House Bill 206, sponsored by Rep. Jason Nemes, was introduced in early January. If it becomes law, it would provide exonerees with $65,000 for each year they spent wrongfully in prison.
Additional funds would be provided if the person was on death row or spent time on parole.
According to the Kentucky Innocence Project, which is part of the Department of Public Advocacy, Kentucky is one of just 12 states that does not provide compensation to exonerees.
According to the National Registry of Exonerations at the University of Michigan, there have been 24 exonerations in Kentucky since 1989.
LEX 18 spoke with two of the people who have had their convictions reversed.
Michael VonAllmen
In 1983, Michael VonAllmen was convicted in a rape case and Louisville.

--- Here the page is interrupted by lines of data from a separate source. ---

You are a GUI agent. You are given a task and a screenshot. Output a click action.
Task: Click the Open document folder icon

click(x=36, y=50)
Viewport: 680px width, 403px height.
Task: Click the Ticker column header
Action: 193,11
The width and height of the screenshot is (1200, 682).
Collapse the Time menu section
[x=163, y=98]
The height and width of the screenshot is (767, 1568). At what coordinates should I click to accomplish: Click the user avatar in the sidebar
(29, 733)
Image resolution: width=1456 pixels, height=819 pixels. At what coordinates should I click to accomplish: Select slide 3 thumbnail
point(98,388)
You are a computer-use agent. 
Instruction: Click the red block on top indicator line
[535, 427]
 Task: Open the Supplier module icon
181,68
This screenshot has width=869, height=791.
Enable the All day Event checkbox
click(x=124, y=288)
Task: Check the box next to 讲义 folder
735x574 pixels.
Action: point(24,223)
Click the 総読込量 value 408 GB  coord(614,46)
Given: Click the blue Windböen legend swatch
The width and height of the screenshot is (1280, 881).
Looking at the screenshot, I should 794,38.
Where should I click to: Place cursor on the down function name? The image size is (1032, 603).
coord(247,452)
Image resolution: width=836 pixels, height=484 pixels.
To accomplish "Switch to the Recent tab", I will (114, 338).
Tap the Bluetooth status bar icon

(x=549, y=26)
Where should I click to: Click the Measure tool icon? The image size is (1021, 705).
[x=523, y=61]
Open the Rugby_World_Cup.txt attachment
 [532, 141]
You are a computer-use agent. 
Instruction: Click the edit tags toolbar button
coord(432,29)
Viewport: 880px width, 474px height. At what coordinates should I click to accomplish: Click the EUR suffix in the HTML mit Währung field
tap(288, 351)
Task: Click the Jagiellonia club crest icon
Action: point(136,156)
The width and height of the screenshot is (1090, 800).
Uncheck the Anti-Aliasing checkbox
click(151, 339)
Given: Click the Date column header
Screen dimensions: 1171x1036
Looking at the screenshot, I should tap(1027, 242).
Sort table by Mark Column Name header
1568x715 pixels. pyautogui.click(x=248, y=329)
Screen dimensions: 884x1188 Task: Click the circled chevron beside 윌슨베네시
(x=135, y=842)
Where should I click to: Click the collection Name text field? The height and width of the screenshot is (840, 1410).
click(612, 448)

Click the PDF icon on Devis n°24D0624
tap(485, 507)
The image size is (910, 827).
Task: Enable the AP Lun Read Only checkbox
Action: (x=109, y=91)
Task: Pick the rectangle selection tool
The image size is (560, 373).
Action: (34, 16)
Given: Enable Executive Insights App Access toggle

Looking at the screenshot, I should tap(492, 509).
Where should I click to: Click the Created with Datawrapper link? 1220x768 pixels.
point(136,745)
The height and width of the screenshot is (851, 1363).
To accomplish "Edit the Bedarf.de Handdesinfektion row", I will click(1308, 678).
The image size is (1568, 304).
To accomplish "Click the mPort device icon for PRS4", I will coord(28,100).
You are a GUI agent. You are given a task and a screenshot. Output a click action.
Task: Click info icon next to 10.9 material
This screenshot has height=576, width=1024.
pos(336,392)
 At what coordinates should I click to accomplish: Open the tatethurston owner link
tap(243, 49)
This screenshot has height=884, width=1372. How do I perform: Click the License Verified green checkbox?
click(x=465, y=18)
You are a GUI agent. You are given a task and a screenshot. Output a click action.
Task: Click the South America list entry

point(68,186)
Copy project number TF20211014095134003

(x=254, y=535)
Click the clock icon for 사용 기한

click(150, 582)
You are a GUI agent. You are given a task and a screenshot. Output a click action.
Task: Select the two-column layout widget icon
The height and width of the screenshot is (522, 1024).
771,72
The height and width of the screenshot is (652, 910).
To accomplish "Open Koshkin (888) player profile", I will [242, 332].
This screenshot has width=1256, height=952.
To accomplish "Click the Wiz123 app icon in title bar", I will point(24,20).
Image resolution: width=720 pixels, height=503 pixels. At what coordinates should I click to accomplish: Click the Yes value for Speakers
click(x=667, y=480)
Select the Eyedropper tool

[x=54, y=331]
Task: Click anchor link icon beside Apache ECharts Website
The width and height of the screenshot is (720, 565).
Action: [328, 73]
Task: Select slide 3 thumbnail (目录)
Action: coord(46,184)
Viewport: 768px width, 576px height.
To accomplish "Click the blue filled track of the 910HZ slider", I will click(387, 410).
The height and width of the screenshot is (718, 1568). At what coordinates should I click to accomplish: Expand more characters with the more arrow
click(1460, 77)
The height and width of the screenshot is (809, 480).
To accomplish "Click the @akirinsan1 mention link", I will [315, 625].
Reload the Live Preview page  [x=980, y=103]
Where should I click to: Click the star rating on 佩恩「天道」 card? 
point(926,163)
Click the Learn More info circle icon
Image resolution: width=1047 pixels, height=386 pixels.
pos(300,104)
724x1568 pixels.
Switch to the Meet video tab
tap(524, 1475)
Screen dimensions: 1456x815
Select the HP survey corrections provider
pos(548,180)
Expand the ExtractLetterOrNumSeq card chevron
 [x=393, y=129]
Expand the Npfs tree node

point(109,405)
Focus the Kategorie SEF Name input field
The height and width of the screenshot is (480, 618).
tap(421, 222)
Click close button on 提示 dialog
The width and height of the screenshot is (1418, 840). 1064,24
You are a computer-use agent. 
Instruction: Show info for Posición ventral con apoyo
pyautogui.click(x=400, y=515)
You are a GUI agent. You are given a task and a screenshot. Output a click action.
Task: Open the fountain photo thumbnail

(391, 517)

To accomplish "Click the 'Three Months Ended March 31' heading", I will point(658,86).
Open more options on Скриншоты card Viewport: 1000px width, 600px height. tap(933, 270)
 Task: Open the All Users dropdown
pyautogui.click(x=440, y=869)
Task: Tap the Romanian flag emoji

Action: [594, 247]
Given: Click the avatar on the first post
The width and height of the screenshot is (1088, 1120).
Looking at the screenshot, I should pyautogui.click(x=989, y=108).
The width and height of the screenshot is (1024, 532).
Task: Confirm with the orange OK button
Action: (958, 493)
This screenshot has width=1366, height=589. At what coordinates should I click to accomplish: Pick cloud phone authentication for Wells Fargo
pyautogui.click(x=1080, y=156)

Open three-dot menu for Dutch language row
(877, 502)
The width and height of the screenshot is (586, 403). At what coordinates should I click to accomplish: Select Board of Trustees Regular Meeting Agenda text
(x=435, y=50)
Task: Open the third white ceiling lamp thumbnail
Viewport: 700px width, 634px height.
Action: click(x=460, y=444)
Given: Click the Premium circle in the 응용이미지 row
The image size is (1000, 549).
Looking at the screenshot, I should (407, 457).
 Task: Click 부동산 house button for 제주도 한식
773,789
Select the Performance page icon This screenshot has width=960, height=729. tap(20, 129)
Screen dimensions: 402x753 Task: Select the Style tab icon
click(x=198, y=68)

He spent over a decade in prison and left to serve parole as a registered sex offender.
Working with the Kentucky Innocence Project, VonAllmen was exonerated by a Jefferson County judge in 2010 after an attorney presented evidence that another man, who looked strikingly similar to him, was actually responsible.
After 27 years, VonAllmen's name was cleared.
"Life in prison makes you go to levels that you didn't know were part of the human existence," VonAllmen said.
VonAllmen described the exoneration as an "intoxicating mix of emotion".
"Now I've got a voice and I feel compelled to exercise it," he said.
After the judge declared that VonAllmen had been wrongly convicted, the retired plumber began advocating for criminal justice reform in Frankfort, including calling for the state to eliminate the death penalty.
While VonAllmen did not receive automatic compensation from the state, he's hoping H.B. 206 passes this legislative session.
"It shortens the process of some financial stability, some solid ground to start navigating the rest of your life with," he said.
Johnetta Carr

In 2019, the Kentucky Innocence Project helped Johnetta Carr obtain a pardon from former Governor Matt Bevin, arguing Carr was manipulated into pleading guilty to murder at just 16 years old.
She spent four years in prison, according to the Innocence Project.
"Most of the time, people like myself who are wrongfully convicted of crimes we didn't commit get less help reintegrating into society that people who are actually guilty of their crimes," Carr said.
Carr described some of the challenges exonerees can face long after being cleared of their convictions.
"You get denied on applications for certain housing, you get denied benefits. Some exonerees don't even know how to work technology," she said.
Carr said H.B. 206 could be an immense help to people like herself.
She plans to continue advocating for the bill as it moves through the legislature in Frankfort.